Mark opens his gospel with a citation of Isaiah, has references similar to what the other gospels have to Jesus' fulfillment of Isaiah 9:1 (see here and here for further details), 10:34 probably alludes to Jesus' fulfillment of one of Isaiah's Servant Songs (Isaiah 50:6), etc. Mark probably thought Jesus fulfilled what Isaiah predicted about the childhood of the Servant, in Isaiah 9 and elsewhere. Whatever Mark had in mind in his discussions of Jesus' family in chapters 3 and 6, he thought that material was consistent with a supernatural childhood of Jesus.

Part of the problem with the critics who take Mark 3 and 6 as evidence that Mark contradicts the other gospels is that they're not thinking enough about the context in which Mark wrote and the implications of what he said in passages other than the ones the critics are focused on. In the case of 6:4, they ought to read the verse that comes just before it and the one that comes just after. Verse 3 probably alludes to the premarital timing of the pregnancy of Mary, with the implications discussed above, and verse 5 tells us that verse 4 allows exceptions. You have to take verse 4 out of context in order to arrive at the skeptical interpretation of it.

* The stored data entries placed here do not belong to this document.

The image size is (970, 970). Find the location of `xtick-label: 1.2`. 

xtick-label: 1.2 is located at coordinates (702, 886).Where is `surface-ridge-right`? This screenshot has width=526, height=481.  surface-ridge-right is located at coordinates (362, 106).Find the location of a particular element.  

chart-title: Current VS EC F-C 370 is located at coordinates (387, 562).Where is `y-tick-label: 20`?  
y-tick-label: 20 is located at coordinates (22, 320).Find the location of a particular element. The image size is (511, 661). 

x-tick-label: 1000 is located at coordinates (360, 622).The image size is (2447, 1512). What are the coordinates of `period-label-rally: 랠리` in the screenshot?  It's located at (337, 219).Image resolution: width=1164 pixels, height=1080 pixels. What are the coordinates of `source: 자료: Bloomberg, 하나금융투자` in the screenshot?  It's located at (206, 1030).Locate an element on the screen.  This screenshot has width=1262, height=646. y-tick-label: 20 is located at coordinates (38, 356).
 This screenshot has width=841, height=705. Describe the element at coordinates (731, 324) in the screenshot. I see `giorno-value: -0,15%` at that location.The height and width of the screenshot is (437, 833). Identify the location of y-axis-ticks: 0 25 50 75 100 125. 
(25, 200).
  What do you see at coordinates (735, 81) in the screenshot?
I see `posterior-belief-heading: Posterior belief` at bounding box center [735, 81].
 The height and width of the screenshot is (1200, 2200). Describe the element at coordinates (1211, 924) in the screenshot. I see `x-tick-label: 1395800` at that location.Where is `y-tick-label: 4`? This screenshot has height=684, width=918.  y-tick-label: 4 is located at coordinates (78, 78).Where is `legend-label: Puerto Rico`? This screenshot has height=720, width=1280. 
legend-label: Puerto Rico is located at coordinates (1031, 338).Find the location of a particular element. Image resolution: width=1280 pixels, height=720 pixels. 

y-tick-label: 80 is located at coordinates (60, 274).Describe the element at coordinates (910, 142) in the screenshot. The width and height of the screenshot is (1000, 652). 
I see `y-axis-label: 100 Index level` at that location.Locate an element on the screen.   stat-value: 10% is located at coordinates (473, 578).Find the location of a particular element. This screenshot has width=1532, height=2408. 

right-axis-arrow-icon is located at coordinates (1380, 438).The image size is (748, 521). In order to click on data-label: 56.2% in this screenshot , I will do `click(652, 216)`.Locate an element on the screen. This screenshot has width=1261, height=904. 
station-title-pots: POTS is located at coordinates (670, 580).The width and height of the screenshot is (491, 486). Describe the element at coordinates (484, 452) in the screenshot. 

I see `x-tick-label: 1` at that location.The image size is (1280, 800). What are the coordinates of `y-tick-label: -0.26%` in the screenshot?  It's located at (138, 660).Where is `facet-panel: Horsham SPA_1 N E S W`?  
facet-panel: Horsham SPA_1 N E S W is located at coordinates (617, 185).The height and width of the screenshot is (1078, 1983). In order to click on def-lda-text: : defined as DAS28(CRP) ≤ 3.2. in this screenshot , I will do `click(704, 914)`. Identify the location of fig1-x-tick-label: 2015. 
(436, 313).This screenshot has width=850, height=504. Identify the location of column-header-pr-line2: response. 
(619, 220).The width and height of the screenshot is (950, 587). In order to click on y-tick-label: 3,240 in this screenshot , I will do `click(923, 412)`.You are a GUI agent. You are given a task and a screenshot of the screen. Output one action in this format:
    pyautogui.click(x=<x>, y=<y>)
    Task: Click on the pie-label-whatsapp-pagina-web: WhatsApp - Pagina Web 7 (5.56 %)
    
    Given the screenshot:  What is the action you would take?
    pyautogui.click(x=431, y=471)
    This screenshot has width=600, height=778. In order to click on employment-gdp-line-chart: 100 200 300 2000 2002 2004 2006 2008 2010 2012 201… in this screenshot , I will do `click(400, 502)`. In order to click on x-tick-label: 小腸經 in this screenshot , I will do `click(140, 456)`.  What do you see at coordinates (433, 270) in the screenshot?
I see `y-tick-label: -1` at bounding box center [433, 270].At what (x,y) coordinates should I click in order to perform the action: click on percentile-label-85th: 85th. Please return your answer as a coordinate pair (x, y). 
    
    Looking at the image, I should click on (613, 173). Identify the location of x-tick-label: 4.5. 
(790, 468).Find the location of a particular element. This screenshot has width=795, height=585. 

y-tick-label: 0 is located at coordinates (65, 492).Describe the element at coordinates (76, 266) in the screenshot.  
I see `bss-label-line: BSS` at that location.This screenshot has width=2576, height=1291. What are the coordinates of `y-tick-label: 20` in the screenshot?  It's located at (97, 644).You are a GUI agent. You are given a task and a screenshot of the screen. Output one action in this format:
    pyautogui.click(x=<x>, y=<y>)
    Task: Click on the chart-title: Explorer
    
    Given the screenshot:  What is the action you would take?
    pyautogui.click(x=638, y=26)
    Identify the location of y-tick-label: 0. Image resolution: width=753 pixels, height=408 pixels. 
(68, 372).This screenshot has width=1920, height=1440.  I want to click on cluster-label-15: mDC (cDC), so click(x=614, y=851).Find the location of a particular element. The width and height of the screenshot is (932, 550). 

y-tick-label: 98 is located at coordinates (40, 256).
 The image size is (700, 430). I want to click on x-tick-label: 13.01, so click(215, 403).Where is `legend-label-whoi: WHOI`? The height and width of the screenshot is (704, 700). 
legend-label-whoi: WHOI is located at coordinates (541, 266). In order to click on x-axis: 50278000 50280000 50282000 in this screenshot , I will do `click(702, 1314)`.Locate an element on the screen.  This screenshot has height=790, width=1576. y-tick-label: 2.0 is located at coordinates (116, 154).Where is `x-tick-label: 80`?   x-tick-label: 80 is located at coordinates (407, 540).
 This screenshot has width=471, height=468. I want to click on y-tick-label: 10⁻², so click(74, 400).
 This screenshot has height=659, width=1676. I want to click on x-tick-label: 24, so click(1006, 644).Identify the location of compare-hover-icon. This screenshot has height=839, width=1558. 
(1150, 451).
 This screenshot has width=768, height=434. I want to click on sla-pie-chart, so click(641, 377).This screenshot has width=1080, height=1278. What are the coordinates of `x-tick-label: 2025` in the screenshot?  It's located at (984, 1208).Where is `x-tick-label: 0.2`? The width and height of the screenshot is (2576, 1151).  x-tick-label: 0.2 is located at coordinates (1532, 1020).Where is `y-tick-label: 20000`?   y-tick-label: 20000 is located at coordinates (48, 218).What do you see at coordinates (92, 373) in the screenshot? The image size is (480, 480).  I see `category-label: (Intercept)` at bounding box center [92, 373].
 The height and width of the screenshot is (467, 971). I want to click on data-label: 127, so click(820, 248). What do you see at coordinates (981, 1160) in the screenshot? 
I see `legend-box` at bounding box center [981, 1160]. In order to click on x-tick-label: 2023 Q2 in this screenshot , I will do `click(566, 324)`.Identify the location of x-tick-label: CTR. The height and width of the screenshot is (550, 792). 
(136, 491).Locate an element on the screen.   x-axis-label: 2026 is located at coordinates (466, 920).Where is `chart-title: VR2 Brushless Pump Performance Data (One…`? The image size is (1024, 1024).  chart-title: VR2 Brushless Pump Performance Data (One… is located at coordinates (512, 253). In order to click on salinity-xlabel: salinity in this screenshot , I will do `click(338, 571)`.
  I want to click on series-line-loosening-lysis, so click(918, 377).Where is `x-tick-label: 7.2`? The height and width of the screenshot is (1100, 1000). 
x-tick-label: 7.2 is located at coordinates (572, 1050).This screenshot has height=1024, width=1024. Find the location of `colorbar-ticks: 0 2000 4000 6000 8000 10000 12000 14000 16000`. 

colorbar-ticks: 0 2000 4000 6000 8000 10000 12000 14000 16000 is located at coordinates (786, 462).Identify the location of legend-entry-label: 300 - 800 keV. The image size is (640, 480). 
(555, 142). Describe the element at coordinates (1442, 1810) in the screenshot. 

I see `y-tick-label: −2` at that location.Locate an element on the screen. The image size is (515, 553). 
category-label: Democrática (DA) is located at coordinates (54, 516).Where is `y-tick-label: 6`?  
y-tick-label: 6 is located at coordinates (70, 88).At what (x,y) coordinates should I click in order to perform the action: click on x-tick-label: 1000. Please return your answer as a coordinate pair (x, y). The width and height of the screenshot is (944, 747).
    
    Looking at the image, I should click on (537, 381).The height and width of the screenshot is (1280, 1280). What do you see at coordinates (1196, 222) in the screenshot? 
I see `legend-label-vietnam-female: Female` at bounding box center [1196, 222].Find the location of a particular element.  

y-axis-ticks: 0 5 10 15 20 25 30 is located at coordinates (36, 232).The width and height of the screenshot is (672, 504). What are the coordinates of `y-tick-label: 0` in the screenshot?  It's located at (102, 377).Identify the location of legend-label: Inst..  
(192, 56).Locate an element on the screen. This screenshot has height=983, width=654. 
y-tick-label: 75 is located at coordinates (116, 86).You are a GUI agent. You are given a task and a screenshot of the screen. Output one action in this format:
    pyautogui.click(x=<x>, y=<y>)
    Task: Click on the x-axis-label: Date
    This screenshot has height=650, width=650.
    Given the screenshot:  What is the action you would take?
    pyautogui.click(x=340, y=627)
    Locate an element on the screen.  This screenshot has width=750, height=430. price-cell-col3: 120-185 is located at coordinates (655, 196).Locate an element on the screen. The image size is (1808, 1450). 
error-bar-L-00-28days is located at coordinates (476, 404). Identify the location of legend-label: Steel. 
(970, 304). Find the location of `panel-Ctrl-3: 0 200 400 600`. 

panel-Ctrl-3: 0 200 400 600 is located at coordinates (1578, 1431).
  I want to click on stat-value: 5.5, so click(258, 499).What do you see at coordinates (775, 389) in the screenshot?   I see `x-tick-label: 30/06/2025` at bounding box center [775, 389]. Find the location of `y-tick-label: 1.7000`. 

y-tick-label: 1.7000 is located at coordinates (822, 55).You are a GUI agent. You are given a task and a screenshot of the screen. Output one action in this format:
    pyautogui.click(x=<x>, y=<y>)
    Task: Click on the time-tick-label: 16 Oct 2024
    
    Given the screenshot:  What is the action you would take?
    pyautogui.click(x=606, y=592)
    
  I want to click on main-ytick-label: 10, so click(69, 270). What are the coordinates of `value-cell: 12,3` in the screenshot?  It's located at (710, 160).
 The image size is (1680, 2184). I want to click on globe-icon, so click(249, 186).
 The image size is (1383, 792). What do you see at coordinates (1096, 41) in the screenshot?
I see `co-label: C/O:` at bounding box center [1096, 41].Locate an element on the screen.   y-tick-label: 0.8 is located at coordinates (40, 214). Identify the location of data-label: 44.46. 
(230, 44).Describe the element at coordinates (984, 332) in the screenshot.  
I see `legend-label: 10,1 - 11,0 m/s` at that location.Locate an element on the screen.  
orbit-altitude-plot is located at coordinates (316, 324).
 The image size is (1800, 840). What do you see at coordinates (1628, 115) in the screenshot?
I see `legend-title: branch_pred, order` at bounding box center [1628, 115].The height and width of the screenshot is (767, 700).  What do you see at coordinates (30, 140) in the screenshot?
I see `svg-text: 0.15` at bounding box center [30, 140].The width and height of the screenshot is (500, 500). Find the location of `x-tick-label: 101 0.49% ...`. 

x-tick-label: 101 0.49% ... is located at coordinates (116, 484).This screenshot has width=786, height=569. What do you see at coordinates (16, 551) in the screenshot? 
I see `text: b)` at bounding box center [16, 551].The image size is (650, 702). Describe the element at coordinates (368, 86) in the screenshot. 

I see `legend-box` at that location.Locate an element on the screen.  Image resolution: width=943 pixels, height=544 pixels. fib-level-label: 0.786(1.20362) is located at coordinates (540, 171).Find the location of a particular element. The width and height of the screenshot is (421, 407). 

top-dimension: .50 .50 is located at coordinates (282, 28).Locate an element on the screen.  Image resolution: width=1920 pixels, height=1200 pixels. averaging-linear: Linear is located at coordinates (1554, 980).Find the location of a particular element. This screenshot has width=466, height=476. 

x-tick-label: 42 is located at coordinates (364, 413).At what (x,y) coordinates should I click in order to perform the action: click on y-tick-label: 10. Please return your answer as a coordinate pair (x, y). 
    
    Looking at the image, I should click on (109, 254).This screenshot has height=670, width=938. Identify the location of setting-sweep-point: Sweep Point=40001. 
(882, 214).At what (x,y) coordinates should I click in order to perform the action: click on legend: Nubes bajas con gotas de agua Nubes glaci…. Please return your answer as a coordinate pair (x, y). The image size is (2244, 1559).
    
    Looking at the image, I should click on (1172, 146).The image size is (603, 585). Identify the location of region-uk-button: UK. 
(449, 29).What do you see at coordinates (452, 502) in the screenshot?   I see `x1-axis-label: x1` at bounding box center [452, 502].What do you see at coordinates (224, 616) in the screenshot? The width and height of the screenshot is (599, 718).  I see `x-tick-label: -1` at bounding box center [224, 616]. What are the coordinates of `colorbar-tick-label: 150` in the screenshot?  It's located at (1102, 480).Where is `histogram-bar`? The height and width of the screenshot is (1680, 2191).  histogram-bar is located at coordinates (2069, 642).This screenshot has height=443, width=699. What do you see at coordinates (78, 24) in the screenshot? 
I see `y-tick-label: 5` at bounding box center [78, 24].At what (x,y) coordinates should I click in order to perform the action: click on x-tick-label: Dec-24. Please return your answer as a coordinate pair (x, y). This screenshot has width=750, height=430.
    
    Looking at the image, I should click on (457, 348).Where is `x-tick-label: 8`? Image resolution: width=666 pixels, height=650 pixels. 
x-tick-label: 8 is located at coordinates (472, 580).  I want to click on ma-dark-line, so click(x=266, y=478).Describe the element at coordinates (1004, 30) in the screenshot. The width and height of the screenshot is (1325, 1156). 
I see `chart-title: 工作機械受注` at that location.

The Christian approach of qualifying Mark's material with what we find in other sources, including later ones, is something commonly practiced by skeptics in other contexts. And it so happens that one of those contexts is whether Jesus' relatives were believers. As I wrote in response to Annette Merz several years ago:

Merz and other critics of the infancy narratives often allow later sources to qualify earlier ones. They date Paul's letters earlier than Mark's gospel, yet they allow what Mark's gospel says about the initial unbelief of Jesus' brothers to qualify Paul's unqualified references to Jesus' brothers as believers. In my citation of Merz above, she harmonizes the sources. She combines what sources like Mark and Paul tell us to conclude that James didn't become a believer until he saw Jesus risen from the dead. She and other critics of the infancy narratives also do that frequently with other sources (Josephus, Tacitus, etc.). If Merz can harmonize the sources like that, so can those who disagree with her.